Effects of K+, Mg2+, Ca2+, Zn2+, La3+, Cr3+, Ce3+, Ce4+, and Mo5+ Doping on the Adsorption Performance and Optical Properties of Sodium Titanate Nanotubes.

ABSTRACT

Metal-doped titanate nanotubes (TNTs) were synthesized using a simple ion-exchange method. Cations with different valencies (Mg2+, Ca2+, Zn2+, K+, Cr3+, Ce3+, Ce4+, Mo5+, and La3+) were used to assess their effects on the adsorption performance and optical properties of the prepared nanotubes. All samples were characterized by X-ray powder diffraction (XRD), field-emission scanning electron microscopy (FESEM), energy-dispersive X-ray spectroscopy (EDXS), and elemental mapping, and the optical properties were analyzed using photoluminescence (PL) spectroscopy. The adsorption performance of the prepared doped titanate nanotubes was tested against methylene blue (MB) as a model cation dye. The results revealed that all samples except Ce(IV)-TNT showed high removal efficiencies but at different equilibrium times.
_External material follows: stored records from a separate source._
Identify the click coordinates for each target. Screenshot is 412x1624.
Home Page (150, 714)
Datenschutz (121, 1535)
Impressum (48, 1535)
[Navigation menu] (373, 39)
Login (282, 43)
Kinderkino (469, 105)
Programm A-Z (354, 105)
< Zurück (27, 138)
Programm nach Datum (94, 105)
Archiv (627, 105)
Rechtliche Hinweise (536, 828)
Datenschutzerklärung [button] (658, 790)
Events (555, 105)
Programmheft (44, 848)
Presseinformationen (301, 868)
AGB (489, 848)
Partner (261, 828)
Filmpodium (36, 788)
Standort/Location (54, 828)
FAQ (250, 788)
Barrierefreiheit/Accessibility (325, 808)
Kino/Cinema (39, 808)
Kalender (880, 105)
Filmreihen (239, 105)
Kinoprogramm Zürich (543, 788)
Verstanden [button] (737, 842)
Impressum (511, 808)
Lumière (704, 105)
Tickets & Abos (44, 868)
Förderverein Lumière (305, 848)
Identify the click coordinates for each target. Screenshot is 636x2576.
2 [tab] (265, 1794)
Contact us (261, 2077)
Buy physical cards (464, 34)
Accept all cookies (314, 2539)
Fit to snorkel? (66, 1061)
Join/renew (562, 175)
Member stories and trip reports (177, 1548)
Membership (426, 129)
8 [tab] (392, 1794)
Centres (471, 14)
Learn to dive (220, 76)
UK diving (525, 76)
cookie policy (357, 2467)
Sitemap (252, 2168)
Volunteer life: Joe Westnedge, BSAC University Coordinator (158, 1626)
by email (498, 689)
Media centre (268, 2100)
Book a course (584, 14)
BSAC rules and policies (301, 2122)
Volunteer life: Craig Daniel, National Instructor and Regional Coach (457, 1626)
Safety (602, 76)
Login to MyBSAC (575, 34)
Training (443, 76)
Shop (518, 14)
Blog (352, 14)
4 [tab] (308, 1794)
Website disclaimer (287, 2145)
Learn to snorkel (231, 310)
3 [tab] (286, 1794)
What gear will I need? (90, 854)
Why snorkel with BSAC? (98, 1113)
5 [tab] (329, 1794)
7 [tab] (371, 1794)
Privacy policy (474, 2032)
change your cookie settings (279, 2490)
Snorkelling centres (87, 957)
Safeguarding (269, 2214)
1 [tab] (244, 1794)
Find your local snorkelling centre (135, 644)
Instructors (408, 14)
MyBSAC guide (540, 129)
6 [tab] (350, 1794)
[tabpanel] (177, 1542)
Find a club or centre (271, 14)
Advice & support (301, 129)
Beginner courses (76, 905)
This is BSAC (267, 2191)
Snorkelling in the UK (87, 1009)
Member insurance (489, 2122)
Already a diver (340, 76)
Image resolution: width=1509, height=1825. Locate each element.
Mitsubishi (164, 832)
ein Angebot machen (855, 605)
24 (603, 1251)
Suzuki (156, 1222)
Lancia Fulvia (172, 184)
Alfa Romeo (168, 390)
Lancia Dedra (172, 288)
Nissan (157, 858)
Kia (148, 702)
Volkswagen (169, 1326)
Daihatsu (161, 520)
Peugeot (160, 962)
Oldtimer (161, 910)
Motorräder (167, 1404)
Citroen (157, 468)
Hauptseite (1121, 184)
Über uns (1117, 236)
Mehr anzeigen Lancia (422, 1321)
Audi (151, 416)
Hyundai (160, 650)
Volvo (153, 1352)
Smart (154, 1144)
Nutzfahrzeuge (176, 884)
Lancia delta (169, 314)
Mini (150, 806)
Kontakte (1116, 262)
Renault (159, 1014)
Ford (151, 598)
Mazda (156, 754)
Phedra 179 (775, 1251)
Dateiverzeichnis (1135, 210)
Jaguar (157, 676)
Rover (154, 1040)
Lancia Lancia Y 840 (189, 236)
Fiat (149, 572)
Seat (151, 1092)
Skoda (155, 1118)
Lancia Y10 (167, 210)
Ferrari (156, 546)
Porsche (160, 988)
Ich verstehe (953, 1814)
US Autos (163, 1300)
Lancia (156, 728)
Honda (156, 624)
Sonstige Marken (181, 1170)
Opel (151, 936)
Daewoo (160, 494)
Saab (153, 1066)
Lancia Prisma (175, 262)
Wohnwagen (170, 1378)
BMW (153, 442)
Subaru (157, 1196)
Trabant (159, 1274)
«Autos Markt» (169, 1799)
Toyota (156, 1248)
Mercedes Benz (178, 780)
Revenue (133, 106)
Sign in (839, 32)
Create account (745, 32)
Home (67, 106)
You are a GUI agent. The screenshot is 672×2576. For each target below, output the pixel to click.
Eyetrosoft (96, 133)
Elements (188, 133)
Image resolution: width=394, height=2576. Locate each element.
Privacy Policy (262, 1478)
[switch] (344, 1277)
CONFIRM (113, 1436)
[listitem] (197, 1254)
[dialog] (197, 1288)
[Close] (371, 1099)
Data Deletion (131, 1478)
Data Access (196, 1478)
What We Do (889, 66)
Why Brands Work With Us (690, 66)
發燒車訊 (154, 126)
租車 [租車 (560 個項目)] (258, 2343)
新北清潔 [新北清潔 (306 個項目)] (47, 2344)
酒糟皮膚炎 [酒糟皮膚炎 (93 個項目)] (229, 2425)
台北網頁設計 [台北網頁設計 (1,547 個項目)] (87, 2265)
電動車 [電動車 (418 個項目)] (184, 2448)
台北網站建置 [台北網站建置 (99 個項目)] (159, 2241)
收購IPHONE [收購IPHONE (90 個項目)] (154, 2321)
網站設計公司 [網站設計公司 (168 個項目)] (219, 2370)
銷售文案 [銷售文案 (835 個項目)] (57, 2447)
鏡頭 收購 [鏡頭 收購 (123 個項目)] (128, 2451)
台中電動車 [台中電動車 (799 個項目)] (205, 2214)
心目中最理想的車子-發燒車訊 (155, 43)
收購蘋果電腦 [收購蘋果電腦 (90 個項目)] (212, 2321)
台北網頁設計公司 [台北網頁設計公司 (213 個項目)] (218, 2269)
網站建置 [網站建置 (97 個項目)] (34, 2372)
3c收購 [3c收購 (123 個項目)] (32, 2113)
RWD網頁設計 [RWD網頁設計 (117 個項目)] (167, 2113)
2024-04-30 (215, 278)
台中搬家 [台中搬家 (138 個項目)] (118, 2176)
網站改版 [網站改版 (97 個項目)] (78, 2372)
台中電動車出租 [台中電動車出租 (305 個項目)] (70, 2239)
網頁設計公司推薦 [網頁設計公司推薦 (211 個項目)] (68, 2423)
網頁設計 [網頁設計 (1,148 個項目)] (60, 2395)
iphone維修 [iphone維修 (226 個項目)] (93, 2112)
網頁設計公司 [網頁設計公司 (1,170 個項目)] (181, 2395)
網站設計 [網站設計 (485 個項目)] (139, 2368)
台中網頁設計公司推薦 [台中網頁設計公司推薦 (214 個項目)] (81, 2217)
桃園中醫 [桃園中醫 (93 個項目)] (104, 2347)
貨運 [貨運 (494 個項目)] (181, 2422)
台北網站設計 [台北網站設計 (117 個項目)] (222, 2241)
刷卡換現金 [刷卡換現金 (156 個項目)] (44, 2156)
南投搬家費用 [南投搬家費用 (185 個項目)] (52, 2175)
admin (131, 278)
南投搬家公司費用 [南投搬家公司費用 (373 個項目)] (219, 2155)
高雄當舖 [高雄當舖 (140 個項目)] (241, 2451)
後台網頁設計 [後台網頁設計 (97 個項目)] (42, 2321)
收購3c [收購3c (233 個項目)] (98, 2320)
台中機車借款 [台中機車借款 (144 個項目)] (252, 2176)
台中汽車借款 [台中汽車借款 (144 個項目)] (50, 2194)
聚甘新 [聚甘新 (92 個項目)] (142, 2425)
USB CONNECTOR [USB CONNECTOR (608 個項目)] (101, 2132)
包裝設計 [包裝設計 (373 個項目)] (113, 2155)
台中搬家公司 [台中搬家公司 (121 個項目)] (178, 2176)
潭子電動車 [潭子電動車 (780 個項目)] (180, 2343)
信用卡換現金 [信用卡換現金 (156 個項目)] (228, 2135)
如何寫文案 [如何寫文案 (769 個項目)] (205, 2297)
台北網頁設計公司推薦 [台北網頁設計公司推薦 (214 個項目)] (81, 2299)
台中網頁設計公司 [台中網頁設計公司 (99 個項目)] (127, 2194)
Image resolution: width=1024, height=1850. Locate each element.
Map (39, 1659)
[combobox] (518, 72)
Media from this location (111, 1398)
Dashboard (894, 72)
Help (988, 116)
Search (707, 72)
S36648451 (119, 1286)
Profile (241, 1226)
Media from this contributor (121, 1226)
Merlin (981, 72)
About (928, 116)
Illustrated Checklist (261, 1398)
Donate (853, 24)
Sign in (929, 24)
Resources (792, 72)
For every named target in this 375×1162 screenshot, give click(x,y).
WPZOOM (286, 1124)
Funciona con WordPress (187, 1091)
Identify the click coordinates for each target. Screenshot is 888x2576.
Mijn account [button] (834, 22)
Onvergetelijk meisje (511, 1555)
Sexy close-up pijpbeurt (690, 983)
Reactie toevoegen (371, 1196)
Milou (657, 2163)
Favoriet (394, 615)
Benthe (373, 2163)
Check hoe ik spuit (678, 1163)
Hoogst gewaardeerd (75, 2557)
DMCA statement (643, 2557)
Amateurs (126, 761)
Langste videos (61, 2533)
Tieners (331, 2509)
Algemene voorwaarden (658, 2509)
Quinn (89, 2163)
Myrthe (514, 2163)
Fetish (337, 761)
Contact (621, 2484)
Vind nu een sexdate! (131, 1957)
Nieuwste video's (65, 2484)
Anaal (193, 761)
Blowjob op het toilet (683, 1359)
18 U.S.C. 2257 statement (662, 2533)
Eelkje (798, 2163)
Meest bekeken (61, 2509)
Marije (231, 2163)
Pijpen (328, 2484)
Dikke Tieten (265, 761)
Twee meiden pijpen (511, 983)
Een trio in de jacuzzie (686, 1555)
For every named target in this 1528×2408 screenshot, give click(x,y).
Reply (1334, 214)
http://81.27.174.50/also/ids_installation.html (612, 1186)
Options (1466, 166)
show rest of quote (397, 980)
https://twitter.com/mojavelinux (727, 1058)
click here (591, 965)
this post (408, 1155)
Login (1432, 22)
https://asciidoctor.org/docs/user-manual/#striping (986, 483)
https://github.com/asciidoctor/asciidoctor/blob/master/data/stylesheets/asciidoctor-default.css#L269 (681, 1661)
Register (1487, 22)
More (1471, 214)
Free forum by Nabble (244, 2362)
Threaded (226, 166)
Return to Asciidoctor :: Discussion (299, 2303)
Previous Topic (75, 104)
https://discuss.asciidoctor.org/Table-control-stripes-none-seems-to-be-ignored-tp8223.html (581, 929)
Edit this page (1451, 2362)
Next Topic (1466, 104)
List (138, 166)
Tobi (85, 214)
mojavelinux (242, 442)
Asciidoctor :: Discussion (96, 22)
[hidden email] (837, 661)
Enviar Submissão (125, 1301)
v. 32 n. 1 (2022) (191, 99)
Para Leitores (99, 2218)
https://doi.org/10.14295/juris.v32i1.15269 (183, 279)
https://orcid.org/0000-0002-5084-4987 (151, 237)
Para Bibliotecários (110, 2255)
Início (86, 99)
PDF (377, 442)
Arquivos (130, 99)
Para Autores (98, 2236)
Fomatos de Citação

Mg-TNT, Zn-TNT, and K-TNT showed higher MB removal percentages (97%) after 45 min, while Ca-TNT, Cr-TNT, Ce(III)-TNT, Mo-TNT, La-TNT, and Na-TNT showed removal efficiencies of 95, 84, 95, 96, 94, and 96% after 65, 1200, 120, 300, 180, and 105 min, respectively. The titanate nanotubes were recycled by photocatalytic degradation of the adsorbed dye molecules. The band gaps, valence band, and conduction band were calculated and compared for the potential photocatalytic water splitting application.